| Exercise instructions |
Across all lines of the entries, tally those with the word "hamburger" in them. The reply is the tally, by itself.

==== Data records

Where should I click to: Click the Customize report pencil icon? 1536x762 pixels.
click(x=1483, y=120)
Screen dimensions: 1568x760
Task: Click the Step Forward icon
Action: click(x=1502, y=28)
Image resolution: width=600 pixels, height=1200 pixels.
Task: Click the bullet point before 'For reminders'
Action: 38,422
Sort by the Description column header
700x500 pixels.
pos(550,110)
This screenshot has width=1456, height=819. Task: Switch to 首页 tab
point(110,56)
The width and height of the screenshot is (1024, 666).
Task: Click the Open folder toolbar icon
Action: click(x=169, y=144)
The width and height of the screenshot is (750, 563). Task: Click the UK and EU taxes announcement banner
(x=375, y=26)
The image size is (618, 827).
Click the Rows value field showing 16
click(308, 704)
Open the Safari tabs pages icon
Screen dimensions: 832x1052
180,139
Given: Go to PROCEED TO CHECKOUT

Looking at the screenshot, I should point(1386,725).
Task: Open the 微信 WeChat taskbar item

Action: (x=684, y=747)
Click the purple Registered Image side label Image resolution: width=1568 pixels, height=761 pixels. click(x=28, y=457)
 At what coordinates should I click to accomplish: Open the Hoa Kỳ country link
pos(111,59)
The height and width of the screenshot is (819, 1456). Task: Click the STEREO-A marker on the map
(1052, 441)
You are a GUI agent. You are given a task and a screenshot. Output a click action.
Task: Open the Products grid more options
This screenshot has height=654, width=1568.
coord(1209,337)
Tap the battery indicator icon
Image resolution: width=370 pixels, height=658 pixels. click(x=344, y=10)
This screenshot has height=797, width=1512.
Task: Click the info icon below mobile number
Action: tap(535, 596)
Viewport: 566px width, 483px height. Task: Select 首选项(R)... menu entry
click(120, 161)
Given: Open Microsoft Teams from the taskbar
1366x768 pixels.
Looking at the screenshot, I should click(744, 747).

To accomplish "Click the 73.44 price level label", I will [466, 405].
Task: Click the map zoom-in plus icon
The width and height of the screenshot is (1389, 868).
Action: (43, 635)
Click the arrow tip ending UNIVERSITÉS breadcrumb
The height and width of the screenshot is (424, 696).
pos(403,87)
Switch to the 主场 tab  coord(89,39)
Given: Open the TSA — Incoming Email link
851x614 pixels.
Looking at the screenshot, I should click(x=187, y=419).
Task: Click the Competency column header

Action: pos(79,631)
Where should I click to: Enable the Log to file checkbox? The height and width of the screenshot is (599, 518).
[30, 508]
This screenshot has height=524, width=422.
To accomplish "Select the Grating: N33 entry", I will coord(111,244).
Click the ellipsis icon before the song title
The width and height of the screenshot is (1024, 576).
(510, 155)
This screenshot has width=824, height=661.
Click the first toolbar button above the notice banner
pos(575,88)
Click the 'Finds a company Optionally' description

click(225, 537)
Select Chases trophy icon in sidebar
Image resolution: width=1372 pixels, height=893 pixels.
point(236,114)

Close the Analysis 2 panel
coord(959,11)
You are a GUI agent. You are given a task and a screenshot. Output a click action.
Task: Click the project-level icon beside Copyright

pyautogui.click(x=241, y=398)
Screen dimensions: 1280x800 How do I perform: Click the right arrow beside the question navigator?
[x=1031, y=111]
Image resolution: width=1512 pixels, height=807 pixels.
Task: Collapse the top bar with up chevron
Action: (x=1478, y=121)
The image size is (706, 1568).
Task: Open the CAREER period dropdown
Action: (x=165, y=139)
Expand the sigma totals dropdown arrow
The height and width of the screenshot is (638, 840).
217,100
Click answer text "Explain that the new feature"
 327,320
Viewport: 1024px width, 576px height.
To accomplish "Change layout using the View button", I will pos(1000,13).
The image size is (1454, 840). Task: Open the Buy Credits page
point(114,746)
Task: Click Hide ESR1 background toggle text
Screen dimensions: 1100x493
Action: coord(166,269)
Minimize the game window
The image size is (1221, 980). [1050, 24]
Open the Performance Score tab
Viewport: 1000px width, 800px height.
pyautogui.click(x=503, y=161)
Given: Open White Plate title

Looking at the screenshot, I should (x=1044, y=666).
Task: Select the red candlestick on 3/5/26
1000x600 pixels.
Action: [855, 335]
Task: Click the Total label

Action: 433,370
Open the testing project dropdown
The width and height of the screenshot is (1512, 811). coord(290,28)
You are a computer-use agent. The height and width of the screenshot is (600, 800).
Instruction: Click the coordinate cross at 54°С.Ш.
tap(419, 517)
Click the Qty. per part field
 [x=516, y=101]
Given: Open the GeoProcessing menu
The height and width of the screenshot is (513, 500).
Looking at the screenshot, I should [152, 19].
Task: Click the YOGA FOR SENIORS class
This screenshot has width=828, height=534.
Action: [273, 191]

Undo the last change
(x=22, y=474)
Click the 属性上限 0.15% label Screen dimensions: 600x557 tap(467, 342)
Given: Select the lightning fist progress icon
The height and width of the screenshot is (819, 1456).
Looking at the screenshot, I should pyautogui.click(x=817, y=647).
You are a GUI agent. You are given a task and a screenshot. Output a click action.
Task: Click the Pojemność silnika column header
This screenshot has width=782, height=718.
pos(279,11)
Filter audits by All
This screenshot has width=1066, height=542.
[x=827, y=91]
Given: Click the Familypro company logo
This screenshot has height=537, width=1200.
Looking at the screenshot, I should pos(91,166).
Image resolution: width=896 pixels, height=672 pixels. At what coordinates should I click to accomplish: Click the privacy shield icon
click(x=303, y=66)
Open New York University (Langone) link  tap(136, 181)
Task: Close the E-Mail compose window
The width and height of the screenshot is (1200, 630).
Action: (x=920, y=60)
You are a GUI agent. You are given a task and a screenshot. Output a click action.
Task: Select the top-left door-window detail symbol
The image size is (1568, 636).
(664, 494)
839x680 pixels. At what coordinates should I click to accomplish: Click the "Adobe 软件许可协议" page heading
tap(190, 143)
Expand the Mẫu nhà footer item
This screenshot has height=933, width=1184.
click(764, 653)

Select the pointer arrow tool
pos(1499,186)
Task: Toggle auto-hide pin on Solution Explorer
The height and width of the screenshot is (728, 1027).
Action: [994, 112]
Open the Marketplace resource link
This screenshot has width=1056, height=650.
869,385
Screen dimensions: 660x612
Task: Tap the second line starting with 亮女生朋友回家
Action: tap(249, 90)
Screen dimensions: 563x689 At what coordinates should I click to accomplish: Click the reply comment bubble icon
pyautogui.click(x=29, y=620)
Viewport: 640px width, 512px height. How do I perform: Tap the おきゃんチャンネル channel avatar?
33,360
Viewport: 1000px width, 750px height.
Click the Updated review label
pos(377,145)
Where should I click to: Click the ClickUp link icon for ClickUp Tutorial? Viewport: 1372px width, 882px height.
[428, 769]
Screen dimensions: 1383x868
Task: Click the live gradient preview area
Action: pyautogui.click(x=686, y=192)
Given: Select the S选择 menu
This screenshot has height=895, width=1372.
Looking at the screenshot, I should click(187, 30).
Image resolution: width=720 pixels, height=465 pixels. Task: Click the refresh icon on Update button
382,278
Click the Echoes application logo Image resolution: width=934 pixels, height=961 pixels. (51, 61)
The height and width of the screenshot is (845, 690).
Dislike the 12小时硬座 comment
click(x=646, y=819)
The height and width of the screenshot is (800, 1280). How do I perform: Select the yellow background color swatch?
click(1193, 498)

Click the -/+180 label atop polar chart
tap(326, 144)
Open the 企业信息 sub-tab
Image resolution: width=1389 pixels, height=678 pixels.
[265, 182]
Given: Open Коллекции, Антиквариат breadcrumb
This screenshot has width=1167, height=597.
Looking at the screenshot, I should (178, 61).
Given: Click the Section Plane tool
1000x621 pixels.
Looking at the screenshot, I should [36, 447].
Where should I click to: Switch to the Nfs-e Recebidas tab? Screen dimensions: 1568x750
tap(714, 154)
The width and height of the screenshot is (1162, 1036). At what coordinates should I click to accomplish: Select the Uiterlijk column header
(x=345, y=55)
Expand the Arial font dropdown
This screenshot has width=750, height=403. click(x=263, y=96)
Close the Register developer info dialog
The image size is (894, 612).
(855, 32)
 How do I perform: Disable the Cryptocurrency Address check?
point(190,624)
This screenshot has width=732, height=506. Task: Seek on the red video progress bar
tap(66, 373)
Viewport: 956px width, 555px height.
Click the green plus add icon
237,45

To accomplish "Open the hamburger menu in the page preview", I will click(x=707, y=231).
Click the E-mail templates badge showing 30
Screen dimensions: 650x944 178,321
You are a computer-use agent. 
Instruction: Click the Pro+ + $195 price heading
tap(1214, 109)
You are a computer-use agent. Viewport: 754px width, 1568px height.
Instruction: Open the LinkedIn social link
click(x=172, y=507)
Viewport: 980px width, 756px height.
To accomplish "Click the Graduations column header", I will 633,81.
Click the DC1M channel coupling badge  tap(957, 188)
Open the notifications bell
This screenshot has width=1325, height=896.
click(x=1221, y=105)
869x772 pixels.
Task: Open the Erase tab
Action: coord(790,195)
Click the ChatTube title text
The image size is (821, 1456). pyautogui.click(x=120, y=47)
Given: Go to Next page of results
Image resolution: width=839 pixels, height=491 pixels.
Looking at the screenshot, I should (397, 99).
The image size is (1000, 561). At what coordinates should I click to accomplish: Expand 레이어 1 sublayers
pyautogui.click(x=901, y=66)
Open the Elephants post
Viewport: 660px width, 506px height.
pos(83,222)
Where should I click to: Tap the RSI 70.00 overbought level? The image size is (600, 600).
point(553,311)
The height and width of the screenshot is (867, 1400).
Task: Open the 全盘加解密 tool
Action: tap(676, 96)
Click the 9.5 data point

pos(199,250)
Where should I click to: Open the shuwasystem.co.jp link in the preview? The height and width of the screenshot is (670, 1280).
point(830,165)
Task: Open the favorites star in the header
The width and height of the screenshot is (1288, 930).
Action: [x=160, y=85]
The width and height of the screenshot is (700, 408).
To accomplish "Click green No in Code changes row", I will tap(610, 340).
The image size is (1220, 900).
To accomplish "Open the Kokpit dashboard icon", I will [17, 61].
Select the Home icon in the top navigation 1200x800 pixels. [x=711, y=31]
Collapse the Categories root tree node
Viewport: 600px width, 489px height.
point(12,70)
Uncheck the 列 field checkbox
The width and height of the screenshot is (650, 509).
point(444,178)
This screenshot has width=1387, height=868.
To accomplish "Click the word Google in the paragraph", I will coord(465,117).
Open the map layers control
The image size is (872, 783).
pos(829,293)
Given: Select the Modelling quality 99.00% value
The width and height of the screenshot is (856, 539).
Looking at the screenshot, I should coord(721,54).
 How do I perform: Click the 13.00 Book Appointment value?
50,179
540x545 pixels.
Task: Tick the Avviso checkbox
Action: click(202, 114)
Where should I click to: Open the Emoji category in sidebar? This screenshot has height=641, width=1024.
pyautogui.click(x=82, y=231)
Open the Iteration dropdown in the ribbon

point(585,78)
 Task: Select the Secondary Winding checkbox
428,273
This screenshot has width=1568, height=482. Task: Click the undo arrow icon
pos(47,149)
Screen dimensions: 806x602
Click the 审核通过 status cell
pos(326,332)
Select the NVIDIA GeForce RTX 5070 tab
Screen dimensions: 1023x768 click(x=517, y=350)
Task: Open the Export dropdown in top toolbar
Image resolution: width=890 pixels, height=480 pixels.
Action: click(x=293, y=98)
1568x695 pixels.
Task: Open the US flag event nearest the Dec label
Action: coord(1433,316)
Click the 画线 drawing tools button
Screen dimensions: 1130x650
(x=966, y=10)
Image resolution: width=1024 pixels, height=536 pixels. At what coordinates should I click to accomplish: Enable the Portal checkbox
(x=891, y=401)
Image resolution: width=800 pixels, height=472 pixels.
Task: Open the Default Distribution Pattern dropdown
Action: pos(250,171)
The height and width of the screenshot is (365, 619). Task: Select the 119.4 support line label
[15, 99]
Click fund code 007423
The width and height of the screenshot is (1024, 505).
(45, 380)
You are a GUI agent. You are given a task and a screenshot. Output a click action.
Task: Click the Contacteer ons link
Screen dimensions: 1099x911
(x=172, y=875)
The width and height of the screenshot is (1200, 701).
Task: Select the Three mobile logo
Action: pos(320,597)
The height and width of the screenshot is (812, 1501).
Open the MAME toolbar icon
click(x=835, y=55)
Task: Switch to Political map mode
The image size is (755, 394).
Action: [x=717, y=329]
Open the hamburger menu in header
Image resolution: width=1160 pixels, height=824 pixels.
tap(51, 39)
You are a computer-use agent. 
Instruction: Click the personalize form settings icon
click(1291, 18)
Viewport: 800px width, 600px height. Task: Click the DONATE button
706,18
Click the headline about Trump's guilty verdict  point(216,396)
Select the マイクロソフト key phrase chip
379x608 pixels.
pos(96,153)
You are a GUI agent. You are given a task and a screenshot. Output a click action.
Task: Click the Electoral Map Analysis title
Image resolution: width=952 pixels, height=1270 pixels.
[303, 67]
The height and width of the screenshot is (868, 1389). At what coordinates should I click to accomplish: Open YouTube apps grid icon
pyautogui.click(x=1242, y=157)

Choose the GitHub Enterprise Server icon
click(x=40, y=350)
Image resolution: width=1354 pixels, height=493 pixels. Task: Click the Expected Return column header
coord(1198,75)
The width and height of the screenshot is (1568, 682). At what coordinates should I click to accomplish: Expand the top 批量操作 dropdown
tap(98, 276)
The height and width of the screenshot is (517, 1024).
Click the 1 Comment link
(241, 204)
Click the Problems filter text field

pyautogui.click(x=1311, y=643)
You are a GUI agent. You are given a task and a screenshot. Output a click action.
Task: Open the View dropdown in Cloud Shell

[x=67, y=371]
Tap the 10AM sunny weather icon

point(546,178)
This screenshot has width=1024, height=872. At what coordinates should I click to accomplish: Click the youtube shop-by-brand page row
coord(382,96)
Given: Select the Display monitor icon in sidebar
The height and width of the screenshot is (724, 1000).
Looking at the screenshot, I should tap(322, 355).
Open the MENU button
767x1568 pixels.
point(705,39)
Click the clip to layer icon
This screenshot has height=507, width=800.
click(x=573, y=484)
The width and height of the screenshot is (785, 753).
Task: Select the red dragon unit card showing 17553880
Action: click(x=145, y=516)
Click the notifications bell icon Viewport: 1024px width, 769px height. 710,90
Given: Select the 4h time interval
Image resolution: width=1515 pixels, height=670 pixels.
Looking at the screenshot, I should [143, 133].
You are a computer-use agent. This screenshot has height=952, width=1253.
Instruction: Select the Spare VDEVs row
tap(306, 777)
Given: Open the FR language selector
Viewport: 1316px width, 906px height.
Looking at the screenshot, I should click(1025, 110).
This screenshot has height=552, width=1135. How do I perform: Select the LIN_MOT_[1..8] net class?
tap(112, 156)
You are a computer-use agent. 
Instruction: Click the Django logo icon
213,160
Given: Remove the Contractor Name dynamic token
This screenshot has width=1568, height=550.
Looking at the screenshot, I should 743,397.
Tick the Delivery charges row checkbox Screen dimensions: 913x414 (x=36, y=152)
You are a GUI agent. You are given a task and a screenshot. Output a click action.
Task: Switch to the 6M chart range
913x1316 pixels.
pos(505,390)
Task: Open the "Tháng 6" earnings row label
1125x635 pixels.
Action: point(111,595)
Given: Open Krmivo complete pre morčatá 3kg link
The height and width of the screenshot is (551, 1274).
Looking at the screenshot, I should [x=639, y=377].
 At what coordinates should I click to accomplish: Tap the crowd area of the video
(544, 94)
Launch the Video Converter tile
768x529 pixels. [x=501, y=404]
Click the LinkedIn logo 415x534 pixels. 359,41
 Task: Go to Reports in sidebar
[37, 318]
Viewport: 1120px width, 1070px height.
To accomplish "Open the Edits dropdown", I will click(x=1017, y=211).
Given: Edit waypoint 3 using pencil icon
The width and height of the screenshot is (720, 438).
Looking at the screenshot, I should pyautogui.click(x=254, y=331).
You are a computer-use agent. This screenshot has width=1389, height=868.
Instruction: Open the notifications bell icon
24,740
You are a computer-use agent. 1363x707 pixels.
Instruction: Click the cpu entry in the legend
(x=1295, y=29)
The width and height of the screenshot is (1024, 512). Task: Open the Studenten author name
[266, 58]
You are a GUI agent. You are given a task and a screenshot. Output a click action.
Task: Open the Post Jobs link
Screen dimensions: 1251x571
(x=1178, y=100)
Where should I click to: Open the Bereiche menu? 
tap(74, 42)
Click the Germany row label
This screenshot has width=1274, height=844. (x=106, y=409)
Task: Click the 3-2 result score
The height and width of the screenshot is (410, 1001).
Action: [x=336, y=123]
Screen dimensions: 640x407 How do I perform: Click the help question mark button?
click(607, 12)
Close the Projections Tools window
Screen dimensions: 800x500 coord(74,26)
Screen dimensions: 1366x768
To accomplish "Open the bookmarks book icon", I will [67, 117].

========

| Expected answer |
2